(Dataset items)
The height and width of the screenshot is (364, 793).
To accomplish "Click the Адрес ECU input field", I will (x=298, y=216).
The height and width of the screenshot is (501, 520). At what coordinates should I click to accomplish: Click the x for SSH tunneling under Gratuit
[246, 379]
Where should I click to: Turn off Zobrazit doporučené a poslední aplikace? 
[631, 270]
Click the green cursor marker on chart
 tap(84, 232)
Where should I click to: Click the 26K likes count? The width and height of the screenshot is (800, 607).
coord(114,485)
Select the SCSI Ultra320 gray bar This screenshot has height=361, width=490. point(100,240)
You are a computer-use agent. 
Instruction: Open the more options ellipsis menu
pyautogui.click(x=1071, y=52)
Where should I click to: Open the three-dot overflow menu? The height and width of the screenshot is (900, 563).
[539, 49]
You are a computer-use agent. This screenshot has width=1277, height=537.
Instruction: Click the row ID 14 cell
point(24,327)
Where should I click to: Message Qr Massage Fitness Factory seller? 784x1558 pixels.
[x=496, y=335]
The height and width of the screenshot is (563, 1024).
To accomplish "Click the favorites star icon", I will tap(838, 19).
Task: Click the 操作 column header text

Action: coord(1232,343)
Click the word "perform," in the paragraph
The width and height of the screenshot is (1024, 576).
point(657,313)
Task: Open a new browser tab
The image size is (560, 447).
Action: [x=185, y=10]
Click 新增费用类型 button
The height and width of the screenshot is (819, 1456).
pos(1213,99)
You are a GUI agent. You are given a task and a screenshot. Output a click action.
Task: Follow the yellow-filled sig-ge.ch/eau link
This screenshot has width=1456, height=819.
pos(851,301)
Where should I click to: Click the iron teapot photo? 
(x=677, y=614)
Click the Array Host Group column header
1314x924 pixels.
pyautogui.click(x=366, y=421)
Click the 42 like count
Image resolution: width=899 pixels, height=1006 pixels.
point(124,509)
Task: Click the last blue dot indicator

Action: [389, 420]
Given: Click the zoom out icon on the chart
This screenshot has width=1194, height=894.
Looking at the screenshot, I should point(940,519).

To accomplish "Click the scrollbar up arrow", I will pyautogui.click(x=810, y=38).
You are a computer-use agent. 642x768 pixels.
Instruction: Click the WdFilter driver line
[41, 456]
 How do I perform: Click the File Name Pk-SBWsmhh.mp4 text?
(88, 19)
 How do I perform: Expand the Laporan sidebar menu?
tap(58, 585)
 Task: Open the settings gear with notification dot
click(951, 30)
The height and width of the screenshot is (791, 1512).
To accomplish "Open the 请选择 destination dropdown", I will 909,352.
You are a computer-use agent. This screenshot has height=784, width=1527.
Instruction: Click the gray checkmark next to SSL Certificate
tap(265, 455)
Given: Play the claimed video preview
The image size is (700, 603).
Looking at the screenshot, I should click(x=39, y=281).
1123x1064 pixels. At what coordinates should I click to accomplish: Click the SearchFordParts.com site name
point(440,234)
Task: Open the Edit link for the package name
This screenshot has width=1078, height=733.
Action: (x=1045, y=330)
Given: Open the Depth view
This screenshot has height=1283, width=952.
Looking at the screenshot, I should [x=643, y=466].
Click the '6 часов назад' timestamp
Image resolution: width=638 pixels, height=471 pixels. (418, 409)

- [YOUR GOAL]: Nothing is to be left out: set down all the records again exactly.

- [WRITTEN ANSWER]:
The height and width of the screenshot is (364, 793).
To accomplish "Click the Адрес ECU input field", I will (x=298, y=216).
The height and width of the screenshot is (501, 520). At what coordinates should I click to accomplish: Click the x for SSH tunneling under Gratuit
[246, 379]
Where should I click to: Turn off Zobrazit doporučené a poslední aplikace? 
[631, 270]
Click the green cursor marker on chart
 tap(84, 232)
Where should I click to: Click the 26K likes count? The width and height of the screenshot is (800, 607).
coord(114,485)
Select the SCSI Ultra320 gray bar This screenshot has height=361, width=490. point(100,240)
You are a computer-use agent. 
Instruction: Open the more options ellipsis menu
pyautogui.click(x=1071, y=52)
Where should I click to: Open the three-dot overflow menu? The height and width of the screenshot is (900, 563).
[539, 49]
You are a computer-use agent. This screenshot has width=1277, height=537.
Instruction: Click the row ID 14 cell
point(24,327)
Where should I click to: Message Qr Massage Fitness Factory seller? 784x1558 pixels.
[x=496, y=335]
The height and width of the screenshot is (563, 1024).
To accomplish "Click the favorites star icon", I will tap(838, 19).
Task: Click the 操作 column header text

Action: coord(1232,343)
Click the word "perform," in the paragraph
The width and height of the screenshot is (1024, 576).
point(657,313)
Task: Open a new browser tab
The image size is (560, 447).
Action: [x=185, y=10]
Click 新增费用类型 button
The height and width of the screenshot is (819, 1456).
pos(1213,99)
You are a GUI agent. You are given a task and a screenshot. Output a click action.
Task: Follow the yellow-filled sig-ge.ch/eau link
This screenshot has width=1456, height=819.
pos(851,301)
Where should I click to: Click the iron teapot photo? 
(x=677, y=614)
Click the Array Host Group column header
1314x924 pixels.
pyautogui.click(x=366, y=421)
Click the 42 like count
Image resolution: width=899 pixels, height=1006 pixels.
point(124,509)
Task: Click the last blue dot indicator

Action: [389, 420]
Given: Click the zoom out icon on the chart
This screenshot has width=1194, height=894.
Looking at the screenshot, I should point(940,519).

To accomplish "Click the scrollbar up arrow", I will pyautogui.click(x=810, y=38).
You are a computer-use agent. 642x768 pixels.
Instruction: Click the WdFilter driver line
[41, 456]
 How do I perform: Click the File Name Pk-SBWsmhh.mp4 text?
(88, 19)
 How do I perform: Expand the Laporan sidebar menu?
tap(58, 585)
 Task: Open the settings gear with notification dot
click(951, 30)
The height and width of the screenshot is (791, 1512).
To accomplish "Open the 请选择 destination dropdown", I will 909,352.
You are a computer-use agent. This screenshot has height=784, width=1527.
Instruction: Click the gray checkmark next to SSL Certificate
tap(265, 455)
Given: Play the claimed video preview
The image size is (700, 603).
Looking at the screenshot, I should click(x=39, y=281).
1123x1064 pixels. At what coordinates should I click to accomplish: Click the SearchFordParts.com site name
point(440,234)
Task: Open the Edit link for the package name
This screenshot has width=1078, height=733.
Action: (x=1045, y=330)
Given: Open the Depth view
This screenshot has height=1283, width=952.
Looking at the screenshot, I should [x=643, y=466].
Click the '6 часов назад' timestamp
Image resolution: width=638 pixels, height=471 pixels. (418, 409)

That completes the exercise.